Task requirements: Filter the data for "column" and copy matching lines.

Saved entries:
BEGIN
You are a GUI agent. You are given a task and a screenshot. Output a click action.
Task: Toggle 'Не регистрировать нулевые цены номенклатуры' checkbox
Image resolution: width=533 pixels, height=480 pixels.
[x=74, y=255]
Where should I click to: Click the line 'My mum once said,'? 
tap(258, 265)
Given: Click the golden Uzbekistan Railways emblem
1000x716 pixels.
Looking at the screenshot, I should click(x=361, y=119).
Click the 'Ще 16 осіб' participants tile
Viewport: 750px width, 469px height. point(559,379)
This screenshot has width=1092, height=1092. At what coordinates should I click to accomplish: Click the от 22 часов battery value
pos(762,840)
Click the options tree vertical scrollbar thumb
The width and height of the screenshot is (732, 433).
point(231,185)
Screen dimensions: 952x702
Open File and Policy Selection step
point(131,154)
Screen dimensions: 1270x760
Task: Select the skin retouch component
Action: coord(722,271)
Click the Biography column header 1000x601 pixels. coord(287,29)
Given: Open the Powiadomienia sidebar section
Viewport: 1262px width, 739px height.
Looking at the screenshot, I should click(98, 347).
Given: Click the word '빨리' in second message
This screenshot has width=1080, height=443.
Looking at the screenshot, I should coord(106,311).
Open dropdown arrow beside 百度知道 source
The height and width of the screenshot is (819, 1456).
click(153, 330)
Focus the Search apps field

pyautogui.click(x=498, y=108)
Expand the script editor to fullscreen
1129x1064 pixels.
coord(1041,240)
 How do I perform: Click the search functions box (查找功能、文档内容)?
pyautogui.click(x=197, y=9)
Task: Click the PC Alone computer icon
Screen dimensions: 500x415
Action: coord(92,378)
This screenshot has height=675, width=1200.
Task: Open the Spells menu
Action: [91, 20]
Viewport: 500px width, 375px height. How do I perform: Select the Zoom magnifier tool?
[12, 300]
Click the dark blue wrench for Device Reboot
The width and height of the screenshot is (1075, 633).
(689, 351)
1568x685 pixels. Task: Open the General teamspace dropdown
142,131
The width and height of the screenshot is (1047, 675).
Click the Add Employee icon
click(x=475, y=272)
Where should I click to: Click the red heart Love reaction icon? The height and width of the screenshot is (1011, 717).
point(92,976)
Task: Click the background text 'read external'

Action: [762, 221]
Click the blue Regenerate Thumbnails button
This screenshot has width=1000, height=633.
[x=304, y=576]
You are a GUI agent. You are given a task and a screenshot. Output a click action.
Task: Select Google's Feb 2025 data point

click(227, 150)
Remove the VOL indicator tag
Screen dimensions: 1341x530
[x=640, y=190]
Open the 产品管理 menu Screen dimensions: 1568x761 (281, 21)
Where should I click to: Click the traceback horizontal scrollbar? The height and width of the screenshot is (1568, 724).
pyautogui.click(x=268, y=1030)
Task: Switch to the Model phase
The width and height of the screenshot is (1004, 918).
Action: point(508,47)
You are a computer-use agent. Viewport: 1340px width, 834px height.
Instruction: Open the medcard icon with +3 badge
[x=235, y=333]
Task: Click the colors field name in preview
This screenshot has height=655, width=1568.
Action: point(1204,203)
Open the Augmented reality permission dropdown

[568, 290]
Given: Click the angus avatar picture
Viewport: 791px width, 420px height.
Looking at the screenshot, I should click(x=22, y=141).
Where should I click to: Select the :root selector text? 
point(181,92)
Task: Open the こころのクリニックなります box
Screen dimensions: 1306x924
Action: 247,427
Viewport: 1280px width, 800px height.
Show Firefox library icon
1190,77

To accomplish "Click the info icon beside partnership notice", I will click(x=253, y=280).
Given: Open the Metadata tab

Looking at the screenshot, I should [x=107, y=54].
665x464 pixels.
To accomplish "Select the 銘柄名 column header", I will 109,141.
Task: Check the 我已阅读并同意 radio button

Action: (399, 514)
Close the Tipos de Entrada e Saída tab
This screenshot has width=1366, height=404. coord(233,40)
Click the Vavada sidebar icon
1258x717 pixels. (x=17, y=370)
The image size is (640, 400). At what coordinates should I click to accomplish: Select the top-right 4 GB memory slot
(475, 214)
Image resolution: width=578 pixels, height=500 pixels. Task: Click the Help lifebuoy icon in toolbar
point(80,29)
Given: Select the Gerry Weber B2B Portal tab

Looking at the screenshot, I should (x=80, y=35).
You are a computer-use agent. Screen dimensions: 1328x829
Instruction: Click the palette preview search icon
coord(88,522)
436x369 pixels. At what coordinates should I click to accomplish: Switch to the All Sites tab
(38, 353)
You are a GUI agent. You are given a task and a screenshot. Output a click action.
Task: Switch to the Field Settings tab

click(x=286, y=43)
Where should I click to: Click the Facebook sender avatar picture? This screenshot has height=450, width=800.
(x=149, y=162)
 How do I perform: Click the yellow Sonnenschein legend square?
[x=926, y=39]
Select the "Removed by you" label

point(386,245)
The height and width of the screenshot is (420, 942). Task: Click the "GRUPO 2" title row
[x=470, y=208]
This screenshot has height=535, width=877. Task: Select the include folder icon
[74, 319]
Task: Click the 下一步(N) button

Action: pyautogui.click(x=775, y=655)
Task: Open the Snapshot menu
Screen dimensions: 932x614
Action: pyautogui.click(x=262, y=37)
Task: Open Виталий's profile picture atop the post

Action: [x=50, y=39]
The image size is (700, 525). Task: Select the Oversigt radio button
END
Response:
Click the Biography column header 1000x601 pixels. coord(287,29)
To accomplish "Select the 銘柄名 column header", I will 109,141.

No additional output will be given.